After her most recent arrest, Aminath sent an e-mail to Westminster Political  Science Professor John Langton, who was her undergraduate advisor while she was at Westminster, which read: “Once again, thank you so much for your support. Looks like this might happen again and again and you will be so good at getting signatures and calling the U.S. embassy! I will see most of you soon. Until then, I will make sure to stay away from police.”
 
Aminath is currently President of the Maldivian Democratic Party Youth Wing and Policy Secretary.
 
During the Nasheed administration she was Deputy Undersecretary and managed the administration’s work on climate change, a major issue for her island homeland, which is located off the tip of India. In 2009, her organization of an underwater cabinet meeting with the Nasheed administration in scuba diving gear to demonstrate how the island nation of The Maldives could disappear if global warming melted glaciers and caused ocean levels to rise garnered world news coverage.
 
Aminath was featured in the acclaimed documentary “This Island President” detailing former President Nasheed’s first year in office.
 
During her years at Westminster College, Aminath was President of the Environmentally Concerned Student Council, a founding member of EcoHouse and leader of the International Club. She was among the first students to participate in Westminster’s innovative “Take A Friend Home” program where the College pays for a domestic student to spend several weeks in the home of a Westminster international student.
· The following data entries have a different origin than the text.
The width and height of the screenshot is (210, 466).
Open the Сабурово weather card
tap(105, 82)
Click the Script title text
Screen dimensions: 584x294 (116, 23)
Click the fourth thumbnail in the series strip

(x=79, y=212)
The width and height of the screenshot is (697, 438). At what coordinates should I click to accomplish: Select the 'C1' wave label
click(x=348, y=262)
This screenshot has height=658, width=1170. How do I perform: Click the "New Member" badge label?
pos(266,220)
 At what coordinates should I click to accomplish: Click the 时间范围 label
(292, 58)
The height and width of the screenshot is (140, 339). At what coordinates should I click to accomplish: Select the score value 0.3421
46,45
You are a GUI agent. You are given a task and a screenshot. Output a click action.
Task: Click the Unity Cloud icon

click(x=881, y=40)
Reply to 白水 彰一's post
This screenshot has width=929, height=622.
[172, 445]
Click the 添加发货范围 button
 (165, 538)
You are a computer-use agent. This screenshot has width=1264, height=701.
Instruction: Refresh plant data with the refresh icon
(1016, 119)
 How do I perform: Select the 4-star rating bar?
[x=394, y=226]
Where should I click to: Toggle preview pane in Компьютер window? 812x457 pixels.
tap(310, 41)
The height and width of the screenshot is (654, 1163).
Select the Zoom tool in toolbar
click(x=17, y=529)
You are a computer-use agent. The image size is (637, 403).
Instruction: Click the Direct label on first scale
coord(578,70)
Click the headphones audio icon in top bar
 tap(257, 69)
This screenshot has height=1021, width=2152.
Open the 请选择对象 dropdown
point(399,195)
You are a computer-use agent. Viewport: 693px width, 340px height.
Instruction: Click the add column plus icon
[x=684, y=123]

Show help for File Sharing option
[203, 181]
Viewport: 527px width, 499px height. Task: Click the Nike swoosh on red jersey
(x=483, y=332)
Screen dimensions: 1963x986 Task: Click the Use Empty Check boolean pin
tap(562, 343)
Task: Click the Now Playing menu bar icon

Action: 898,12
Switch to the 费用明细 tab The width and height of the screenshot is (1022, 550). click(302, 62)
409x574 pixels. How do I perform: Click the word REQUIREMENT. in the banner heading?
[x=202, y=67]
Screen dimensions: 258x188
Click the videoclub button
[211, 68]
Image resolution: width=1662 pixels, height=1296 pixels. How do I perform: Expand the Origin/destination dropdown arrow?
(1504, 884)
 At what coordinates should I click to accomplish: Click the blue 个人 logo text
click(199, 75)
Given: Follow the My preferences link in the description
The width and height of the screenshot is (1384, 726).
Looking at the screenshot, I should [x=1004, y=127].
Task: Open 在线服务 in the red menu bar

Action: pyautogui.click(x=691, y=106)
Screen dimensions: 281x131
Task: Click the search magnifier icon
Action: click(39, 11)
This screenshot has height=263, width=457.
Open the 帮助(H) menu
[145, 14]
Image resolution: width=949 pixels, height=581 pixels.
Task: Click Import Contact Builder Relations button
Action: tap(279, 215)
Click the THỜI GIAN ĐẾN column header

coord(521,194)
Aminath hosted a Missouri student in her Maldives home.
 
She graduated from Westminster in 2008 with a degree in political science, economics and environmental science.
 
The Global Leaders in Residence program that is bringing Aminath to campus is under the auspices of The Churchill Institute, which also sponsors a Global Scholars in Residence program.
 
The United States Institute of Peace is the independent, nonpartisan conflict management center created by Congress to prevent and mitigate international conflict without resorting to violence. USIP works to save lives, increase the government’s ability to deal with conflicts before they escalate, reduce government costs and enhance national security. USIP is headquartered in Washington, D.C. with offices in Baghdad, Iraq, and Kabul, Afghanistan.
 
As part of its congressional mandate, USIP devotes a portion of its budget to support organizations that will advance the field of conflict management by developing new techniques, establishing best  practices and  professionalizing the field through education and training. The Public Education for Peacebuilding Support is a program of USIP administered by the Institute of International Education.